▽

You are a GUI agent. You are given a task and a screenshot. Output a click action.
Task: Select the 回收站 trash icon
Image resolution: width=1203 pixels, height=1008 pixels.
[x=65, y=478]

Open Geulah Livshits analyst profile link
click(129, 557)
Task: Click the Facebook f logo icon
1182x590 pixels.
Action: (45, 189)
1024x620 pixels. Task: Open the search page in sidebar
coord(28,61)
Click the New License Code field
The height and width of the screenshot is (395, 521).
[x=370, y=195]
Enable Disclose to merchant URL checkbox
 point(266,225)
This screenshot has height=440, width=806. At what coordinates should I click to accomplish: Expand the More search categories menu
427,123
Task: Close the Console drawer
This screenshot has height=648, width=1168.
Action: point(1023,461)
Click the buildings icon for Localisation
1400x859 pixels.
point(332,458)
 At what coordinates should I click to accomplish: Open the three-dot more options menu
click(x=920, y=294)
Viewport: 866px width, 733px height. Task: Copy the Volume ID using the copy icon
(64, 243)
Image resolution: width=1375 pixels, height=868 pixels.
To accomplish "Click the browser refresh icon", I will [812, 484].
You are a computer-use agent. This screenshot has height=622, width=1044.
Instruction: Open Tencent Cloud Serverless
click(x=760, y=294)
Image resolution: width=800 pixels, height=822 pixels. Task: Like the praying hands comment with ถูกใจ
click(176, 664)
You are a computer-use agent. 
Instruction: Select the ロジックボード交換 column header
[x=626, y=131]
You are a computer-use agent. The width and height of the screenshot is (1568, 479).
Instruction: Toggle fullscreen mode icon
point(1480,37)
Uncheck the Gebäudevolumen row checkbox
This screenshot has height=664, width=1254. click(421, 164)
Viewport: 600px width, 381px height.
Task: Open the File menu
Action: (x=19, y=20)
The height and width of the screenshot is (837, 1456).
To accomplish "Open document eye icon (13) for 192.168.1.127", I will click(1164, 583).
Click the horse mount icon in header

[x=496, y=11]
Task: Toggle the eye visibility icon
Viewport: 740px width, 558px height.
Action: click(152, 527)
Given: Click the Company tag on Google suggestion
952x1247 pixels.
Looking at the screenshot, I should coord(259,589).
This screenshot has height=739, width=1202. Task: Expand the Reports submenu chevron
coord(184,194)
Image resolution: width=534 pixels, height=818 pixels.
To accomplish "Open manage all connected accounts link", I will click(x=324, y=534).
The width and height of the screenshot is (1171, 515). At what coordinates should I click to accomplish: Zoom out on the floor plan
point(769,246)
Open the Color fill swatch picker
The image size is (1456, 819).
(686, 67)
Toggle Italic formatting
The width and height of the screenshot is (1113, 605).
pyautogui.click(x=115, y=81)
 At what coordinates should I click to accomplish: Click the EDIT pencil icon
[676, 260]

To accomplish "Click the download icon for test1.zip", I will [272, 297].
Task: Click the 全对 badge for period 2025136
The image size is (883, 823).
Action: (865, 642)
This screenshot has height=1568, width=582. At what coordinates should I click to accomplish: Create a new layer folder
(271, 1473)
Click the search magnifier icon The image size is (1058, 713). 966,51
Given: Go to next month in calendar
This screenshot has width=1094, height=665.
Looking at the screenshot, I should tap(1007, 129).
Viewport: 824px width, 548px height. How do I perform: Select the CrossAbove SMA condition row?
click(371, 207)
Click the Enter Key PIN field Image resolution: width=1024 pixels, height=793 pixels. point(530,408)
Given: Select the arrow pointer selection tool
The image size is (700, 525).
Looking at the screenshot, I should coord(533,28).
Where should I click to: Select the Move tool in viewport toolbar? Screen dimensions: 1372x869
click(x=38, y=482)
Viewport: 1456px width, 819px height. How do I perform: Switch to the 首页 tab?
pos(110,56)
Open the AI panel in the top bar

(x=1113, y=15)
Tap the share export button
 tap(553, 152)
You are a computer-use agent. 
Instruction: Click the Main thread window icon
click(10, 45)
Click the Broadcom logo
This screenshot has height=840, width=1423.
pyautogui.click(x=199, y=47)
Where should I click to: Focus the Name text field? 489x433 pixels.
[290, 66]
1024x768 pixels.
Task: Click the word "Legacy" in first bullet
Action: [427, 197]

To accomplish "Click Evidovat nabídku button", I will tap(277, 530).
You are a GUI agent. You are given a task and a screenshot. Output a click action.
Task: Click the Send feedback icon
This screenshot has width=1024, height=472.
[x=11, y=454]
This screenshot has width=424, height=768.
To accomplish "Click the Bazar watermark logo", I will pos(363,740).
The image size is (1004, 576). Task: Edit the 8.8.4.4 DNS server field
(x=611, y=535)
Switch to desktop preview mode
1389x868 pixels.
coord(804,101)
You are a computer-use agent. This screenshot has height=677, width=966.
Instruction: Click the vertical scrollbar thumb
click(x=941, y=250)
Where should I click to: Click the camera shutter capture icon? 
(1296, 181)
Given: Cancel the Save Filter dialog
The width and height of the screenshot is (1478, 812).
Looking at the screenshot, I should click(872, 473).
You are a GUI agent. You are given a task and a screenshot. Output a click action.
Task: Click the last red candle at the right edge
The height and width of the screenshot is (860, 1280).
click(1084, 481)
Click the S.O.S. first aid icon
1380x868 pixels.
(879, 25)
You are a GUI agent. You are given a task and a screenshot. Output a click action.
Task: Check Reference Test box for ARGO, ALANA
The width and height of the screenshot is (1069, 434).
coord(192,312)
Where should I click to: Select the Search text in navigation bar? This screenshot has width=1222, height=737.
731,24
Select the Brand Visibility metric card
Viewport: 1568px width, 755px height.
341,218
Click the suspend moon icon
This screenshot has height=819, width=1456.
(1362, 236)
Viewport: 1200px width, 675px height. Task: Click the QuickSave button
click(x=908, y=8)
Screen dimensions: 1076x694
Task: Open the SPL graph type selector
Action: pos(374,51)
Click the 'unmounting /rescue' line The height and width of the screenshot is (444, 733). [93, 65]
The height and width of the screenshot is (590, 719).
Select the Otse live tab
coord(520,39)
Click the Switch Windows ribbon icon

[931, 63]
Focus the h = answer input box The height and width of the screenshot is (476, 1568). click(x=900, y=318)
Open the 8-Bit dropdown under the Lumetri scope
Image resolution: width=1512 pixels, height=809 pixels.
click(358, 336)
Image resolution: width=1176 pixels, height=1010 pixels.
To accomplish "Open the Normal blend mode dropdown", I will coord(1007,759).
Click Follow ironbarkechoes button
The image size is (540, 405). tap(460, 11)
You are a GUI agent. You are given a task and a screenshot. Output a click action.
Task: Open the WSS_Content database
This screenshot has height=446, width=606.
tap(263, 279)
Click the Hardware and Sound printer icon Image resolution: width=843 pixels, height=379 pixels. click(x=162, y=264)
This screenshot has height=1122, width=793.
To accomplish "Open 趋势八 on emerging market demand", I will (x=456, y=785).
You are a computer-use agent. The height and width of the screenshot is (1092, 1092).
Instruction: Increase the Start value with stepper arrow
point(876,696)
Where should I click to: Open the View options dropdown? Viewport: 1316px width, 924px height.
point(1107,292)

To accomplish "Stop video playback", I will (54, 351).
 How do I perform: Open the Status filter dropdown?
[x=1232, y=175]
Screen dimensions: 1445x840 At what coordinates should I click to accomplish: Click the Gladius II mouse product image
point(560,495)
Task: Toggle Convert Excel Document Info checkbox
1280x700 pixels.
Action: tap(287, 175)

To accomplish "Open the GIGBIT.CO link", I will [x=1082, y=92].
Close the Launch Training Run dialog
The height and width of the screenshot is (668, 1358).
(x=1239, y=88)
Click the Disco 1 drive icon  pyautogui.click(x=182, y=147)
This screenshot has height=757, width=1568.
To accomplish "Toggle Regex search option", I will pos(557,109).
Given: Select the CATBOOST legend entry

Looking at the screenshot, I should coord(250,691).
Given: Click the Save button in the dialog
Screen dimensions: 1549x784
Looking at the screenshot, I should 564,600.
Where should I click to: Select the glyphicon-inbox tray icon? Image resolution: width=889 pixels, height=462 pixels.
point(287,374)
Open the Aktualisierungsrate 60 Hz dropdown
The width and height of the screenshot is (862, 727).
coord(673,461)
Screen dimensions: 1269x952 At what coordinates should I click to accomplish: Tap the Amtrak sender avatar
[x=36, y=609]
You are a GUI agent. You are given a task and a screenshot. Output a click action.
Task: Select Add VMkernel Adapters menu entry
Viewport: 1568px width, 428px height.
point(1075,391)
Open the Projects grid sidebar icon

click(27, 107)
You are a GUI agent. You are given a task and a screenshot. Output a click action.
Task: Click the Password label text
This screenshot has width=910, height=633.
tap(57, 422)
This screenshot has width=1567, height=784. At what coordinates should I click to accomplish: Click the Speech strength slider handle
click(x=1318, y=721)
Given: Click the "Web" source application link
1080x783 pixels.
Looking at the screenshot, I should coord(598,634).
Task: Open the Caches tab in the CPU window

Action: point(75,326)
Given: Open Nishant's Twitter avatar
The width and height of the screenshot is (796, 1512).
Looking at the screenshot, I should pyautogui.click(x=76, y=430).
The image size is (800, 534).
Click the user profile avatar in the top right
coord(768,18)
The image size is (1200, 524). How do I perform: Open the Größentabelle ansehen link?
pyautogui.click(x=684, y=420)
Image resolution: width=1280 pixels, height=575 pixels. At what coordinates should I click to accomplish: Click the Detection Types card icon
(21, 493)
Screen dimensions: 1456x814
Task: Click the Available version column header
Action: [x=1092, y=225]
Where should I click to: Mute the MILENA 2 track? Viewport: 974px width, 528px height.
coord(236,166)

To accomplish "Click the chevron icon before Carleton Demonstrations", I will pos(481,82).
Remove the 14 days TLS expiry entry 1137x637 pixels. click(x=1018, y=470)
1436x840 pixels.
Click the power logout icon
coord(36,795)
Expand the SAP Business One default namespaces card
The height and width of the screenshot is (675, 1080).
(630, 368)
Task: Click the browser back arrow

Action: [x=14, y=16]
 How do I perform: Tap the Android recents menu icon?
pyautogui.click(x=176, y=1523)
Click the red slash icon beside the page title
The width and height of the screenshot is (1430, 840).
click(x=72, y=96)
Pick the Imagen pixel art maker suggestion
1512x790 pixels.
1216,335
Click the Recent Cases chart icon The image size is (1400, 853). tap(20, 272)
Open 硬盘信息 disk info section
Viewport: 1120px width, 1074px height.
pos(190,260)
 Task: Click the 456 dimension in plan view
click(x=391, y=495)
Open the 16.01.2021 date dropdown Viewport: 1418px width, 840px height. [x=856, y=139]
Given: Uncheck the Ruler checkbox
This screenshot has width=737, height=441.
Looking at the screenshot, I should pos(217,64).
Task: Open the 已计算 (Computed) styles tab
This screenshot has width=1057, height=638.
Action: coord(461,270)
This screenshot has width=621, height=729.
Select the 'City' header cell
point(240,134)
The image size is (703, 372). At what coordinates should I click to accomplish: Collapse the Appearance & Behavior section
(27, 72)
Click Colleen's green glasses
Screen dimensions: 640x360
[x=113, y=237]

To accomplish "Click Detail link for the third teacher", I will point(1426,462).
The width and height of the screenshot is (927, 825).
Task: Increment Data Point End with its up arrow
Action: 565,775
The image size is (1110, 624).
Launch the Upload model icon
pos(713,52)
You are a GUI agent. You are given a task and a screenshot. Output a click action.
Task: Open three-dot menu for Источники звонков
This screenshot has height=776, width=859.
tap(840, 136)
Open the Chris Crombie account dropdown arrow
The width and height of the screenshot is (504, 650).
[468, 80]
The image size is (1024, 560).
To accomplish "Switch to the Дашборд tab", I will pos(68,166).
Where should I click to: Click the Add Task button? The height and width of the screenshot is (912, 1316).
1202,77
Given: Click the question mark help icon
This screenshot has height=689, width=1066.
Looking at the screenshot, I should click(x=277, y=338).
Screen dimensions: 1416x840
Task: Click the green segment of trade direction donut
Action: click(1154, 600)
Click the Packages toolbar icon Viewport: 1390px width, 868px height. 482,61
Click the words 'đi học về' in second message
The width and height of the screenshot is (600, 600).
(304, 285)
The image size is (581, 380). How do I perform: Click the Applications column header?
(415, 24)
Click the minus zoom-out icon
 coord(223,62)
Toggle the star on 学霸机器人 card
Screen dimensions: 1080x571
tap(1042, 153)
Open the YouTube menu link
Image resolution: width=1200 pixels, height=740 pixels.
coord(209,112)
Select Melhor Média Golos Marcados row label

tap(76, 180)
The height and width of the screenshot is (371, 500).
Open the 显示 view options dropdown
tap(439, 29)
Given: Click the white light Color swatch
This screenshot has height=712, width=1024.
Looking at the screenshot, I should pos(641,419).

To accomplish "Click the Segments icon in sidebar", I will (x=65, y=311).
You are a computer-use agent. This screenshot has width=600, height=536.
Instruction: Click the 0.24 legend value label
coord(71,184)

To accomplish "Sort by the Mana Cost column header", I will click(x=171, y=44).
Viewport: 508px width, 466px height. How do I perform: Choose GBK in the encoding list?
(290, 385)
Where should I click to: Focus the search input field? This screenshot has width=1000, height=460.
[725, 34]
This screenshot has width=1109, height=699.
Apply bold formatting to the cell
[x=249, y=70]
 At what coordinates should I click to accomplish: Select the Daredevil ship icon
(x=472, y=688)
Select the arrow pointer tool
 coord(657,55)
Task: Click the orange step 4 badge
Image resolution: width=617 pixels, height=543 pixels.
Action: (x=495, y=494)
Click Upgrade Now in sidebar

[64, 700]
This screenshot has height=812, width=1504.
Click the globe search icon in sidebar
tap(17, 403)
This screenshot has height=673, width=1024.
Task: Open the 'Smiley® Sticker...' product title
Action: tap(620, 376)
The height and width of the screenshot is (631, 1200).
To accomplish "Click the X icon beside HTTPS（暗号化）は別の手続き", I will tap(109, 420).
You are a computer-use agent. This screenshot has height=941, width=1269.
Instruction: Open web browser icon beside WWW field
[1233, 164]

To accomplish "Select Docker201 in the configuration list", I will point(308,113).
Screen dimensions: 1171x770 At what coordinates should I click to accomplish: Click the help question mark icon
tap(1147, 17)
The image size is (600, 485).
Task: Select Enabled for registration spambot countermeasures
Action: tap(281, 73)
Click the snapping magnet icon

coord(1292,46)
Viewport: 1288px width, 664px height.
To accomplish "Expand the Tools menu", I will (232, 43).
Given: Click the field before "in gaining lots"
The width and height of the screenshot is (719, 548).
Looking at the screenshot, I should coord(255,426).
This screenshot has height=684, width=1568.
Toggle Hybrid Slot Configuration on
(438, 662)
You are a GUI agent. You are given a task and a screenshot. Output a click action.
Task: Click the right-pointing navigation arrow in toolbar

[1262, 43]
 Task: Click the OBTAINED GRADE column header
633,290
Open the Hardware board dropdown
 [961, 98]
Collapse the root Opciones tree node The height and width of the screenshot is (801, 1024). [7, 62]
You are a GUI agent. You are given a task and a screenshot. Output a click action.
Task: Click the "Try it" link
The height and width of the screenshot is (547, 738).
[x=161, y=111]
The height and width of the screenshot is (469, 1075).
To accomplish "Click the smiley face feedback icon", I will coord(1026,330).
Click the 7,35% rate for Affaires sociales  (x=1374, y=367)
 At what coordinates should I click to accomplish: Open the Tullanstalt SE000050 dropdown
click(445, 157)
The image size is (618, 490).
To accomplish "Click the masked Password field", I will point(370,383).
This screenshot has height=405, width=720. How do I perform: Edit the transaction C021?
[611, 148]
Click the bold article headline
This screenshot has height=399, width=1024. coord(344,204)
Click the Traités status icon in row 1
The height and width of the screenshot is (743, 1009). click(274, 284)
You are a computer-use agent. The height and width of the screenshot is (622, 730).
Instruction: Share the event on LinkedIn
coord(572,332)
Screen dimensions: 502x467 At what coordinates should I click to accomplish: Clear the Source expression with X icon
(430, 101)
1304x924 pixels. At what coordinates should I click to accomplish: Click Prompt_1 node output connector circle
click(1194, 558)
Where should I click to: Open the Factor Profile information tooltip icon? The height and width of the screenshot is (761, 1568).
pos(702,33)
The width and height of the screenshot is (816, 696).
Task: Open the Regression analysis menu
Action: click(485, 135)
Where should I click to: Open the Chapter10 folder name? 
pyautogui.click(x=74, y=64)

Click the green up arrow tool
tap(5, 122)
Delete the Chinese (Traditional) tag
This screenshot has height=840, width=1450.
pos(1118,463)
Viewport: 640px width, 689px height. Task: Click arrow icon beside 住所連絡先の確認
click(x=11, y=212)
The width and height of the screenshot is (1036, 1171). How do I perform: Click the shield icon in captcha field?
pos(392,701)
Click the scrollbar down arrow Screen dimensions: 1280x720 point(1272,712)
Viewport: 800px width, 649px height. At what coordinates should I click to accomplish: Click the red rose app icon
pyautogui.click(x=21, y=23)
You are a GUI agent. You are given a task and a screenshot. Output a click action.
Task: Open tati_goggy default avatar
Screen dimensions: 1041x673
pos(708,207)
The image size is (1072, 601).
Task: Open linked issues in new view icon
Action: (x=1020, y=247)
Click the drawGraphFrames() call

△

**TASK DIRECTIONS:**
Reproduce the entries starting at the line containing "This screenshot has height=739, width=1202." and ending at the line containing "Action: (865, 642)", with both of those lines included.

**ANSWER TO THE EXERCISE:**
This screenshot has height=739, width=1202. Task: Expand the Reports submenu chevron
coord(184,194)
Image resolution: width=534 pixels, height=818 pixels.
To accomplish "Open manage all connected accounts link", I will click(x=324, y=534).
The width and height of the screenshot is (1171, 515). At what coordinates should I click to accomplish: Zoom out on the floor plan
point(769,246)
Open the Color fill swatch picker
The image size is (1456, 819).
(686, 67)
Toggle Italic formatting
The width and height of the screenshot is (1113, 605).
pyautogui.click(x=115, y=81)
 At what coordinates should I click to accomplish: Click the EDIT pencil icon
[676, 260]

To accomplish "Click the download icon for test1.zip", I will [272, 297].
Task: Click the 全对 badge for period 2025136
The image size is (883, 823).
Action: (865, 642)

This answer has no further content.